* **DATA EXTRACT**

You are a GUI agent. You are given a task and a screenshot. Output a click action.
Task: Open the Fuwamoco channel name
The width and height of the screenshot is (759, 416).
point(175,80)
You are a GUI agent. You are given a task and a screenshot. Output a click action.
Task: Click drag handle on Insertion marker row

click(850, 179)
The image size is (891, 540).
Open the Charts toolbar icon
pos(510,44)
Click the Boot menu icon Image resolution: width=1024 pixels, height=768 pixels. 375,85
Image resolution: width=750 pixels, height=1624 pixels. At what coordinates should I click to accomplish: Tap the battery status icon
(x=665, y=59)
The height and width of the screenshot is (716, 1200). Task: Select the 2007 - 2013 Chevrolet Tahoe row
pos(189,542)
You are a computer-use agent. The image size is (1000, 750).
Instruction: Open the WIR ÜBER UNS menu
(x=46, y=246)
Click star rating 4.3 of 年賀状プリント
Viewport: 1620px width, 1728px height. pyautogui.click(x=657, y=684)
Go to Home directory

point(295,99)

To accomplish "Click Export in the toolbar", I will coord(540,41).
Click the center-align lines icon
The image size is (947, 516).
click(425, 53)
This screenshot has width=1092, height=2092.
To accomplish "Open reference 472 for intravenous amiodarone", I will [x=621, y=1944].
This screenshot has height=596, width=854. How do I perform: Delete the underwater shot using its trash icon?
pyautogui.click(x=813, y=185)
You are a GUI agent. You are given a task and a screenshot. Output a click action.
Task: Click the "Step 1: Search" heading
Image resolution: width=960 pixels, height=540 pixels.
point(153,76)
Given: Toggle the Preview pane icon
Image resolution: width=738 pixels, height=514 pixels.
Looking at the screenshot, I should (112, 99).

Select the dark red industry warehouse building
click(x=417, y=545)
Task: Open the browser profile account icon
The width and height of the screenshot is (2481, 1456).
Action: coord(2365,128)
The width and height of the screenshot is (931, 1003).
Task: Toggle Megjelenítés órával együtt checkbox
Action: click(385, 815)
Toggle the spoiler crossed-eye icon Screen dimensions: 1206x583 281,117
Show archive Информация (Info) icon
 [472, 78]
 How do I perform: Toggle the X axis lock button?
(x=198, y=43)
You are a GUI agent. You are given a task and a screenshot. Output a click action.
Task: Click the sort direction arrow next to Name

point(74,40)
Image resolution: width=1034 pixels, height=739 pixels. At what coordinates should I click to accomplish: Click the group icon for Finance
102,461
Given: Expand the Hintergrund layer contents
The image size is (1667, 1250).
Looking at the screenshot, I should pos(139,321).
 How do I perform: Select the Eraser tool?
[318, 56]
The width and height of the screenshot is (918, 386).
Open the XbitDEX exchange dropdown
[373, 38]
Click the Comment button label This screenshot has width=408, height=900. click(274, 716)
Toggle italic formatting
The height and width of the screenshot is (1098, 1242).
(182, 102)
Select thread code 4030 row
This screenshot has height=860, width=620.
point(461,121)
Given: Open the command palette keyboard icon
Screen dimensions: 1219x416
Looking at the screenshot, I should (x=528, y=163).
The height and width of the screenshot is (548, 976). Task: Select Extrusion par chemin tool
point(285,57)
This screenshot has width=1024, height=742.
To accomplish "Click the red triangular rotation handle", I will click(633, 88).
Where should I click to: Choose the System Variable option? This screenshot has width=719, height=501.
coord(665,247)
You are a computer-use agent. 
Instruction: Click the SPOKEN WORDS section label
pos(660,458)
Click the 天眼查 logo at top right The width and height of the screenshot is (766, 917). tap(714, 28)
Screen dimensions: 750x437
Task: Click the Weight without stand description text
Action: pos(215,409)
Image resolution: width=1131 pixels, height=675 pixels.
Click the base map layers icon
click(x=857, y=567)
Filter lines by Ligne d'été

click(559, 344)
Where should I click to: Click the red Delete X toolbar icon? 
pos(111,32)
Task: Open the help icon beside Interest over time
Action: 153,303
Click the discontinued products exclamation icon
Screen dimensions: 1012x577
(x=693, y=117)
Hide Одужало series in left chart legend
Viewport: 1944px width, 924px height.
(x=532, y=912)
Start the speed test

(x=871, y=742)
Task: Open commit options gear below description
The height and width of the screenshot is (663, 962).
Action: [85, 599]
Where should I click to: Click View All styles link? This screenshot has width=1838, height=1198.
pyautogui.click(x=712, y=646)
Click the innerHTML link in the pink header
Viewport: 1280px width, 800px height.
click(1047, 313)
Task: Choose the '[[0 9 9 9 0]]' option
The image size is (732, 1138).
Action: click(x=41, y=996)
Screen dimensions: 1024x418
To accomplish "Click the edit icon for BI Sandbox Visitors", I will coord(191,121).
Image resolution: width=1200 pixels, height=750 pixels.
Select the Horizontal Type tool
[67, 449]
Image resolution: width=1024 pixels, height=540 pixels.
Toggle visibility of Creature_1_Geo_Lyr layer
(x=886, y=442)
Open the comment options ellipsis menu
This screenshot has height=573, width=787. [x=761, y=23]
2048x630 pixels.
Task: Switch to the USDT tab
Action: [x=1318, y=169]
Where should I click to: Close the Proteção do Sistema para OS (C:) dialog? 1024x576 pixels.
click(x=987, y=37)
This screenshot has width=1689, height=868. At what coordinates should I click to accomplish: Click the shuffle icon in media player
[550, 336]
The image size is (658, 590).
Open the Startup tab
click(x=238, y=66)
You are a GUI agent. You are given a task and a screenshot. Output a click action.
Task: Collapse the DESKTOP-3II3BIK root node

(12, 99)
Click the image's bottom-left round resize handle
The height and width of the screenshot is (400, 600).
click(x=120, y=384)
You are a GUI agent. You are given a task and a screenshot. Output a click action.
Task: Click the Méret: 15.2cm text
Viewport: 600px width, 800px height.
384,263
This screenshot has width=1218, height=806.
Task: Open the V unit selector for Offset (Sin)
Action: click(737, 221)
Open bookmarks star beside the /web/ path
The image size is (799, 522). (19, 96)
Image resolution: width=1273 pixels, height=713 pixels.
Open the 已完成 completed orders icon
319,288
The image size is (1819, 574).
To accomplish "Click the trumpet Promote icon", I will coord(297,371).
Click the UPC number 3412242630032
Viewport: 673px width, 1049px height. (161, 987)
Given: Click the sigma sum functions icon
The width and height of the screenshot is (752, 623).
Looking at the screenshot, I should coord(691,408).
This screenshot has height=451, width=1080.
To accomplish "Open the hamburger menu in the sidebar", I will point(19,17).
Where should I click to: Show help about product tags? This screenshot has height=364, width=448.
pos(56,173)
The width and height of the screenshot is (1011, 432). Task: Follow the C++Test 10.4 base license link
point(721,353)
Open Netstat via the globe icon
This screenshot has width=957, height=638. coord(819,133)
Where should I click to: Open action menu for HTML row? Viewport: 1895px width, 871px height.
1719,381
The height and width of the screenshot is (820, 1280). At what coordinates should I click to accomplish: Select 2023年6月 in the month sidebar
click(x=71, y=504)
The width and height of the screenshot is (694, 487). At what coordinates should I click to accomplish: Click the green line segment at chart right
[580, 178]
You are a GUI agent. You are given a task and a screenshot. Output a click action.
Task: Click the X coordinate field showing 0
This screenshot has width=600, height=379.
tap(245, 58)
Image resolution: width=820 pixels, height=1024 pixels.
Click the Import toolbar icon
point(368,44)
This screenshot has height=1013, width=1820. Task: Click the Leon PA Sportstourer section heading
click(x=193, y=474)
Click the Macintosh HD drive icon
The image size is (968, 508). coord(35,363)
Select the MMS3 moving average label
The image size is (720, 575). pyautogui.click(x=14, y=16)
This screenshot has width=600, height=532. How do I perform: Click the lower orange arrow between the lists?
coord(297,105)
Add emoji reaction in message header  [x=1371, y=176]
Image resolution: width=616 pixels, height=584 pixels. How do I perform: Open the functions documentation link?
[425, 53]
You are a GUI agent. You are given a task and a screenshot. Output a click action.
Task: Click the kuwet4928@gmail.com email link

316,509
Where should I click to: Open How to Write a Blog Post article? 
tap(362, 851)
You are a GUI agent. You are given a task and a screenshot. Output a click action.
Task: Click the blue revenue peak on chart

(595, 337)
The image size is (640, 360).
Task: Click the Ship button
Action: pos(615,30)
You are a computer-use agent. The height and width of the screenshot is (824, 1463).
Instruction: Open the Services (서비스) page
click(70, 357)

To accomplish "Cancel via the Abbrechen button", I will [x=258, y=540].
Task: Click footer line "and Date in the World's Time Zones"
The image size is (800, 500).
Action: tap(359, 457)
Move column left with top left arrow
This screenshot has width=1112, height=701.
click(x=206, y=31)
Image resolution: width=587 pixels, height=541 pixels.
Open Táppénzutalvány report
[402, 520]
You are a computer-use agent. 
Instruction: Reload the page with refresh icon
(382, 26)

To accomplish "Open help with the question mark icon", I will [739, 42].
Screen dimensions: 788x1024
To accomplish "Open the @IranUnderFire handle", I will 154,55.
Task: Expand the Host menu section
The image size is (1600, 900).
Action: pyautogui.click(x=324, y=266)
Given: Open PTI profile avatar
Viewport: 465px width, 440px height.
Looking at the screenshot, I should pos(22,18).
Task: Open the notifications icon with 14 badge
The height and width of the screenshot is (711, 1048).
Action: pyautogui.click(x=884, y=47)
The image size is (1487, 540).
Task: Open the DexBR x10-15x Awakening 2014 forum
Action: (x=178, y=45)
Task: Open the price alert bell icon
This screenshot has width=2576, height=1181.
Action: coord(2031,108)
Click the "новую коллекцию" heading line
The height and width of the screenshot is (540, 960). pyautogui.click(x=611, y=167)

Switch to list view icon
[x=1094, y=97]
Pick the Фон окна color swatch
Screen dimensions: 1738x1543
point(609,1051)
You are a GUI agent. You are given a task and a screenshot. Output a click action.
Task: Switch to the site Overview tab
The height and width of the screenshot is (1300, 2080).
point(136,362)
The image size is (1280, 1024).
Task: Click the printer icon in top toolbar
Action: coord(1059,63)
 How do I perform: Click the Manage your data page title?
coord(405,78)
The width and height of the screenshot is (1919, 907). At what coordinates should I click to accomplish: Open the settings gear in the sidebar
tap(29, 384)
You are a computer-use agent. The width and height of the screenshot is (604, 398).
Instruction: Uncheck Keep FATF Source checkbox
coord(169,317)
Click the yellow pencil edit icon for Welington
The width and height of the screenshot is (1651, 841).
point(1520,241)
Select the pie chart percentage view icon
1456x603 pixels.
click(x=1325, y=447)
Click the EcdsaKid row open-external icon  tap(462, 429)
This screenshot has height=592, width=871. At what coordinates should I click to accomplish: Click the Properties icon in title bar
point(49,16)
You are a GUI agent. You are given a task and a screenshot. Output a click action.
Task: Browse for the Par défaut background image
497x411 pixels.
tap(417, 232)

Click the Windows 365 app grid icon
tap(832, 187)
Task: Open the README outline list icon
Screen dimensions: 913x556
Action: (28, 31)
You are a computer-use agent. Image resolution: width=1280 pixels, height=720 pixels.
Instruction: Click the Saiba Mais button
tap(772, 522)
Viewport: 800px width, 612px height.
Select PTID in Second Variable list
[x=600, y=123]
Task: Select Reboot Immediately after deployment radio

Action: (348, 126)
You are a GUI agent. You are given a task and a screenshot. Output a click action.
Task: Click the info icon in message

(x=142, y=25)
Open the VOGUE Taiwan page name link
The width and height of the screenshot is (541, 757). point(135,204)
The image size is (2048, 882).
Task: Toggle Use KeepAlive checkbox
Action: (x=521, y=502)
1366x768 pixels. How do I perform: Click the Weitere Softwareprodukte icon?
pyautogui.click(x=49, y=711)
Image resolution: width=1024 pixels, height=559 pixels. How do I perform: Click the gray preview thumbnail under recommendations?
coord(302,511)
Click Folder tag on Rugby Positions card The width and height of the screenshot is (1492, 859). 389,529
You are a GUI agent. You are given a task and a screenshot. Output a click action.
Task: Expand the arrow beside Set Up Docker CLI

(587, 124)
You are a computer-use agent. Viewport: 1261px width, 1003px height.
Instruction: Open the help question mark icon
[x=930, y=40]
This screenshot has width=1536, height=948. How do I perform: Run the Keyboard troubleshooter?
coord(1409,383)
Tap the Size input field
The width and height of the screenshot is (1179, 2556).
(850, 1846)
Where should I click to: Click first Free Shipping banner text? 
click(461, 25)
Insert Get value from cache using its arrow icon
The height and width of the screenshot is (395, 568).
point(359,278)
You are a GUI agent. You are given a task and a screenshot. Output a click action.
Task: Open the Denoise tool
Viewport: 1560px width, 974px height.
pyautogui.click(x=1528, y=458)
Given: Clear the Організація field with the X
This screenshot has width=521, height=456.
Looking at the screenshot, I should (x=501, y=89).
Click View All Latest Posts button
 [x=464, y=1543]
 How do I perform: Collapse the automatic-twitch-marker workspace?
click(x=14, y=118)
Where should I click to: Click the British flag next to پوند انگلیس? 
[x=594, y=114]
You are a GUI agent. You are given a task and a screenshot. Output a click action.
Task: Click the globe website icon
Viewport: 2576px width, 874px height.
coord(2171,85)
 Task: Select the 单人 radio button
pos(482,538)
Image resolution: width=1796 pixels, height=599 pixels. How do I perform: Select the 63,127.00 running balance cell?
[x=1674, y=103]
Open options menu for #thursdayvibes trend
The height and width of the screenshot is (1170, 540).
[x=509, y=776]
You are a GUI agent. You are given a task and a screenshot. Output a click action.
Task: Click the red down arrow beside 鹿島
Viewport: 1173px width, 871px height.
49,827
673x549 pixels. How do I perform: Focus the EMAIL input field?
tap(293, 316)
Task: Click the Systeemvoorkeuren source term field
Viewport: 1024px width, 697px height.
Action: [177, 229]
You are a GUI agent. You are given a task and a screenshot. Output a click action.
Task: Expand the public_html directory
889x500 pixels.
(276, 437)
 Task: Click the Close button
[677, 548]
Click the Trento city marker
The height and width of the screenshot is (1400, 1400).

* **TASK DIRECTIONS**
Please print the lines from the one containing "Given: Clear the Організація field with the X" through the last line of the material, exactly, and leave out all other lines.

* **SOLUTION BELOW**
Given: Clear the Організація field with the X
This screenshot has width=521, height=456.
Looking at the screenshot, I should (x=501, y=89).
Click View All Latest Posts button
 [x=464, y=1543]
 How do I perform: Collapse the automatic-twitch-marker workspace?
click(x=14, y=118)
Where should I click to: Click the British flag next to پوند انگلیس? 
[x=594, y=114]
You are a GUI agent. You are given a task and a screenshot. Output a click action.
Task: Click the globe website icon
Viewport: 2576px width, 874px height.
coord(2171,85)
 Task: Select the 单人 radio button
pos(482,538)
Image resolution: width=1796 pixels, height=599 pixels. How do I perform: Select the 63,127.00 running balance cell?
[x=1674, y=103]
Open options menu for #thursdayvibes trend
The height and width of the screenshot is (1170, 540).
[x=509, y=776]
You are a GUI agent. You are given a task and a screenshot. Output a click action.
Task: Click the red down arrow beside 鹿島
Viewport: 1173px width, 871px height.
49,827
673x549 pixels. How do I perform: Focus the EMAIL input field?
tap(293, 316)
Task: Click the Systeemvoorkeuren source term field
Viewport: 1024px width, 697px height.
Action: [177, 229]
You are a GUI agent. You are given a task and a screenshot. Output a click action.
Task: Expand the public_html directory
889x500 pixels.
(276, 437)
 Task: Click the Close button
[677, 548]
Click the Trento city marker
The height and width of the screenshot is (1400, 1400).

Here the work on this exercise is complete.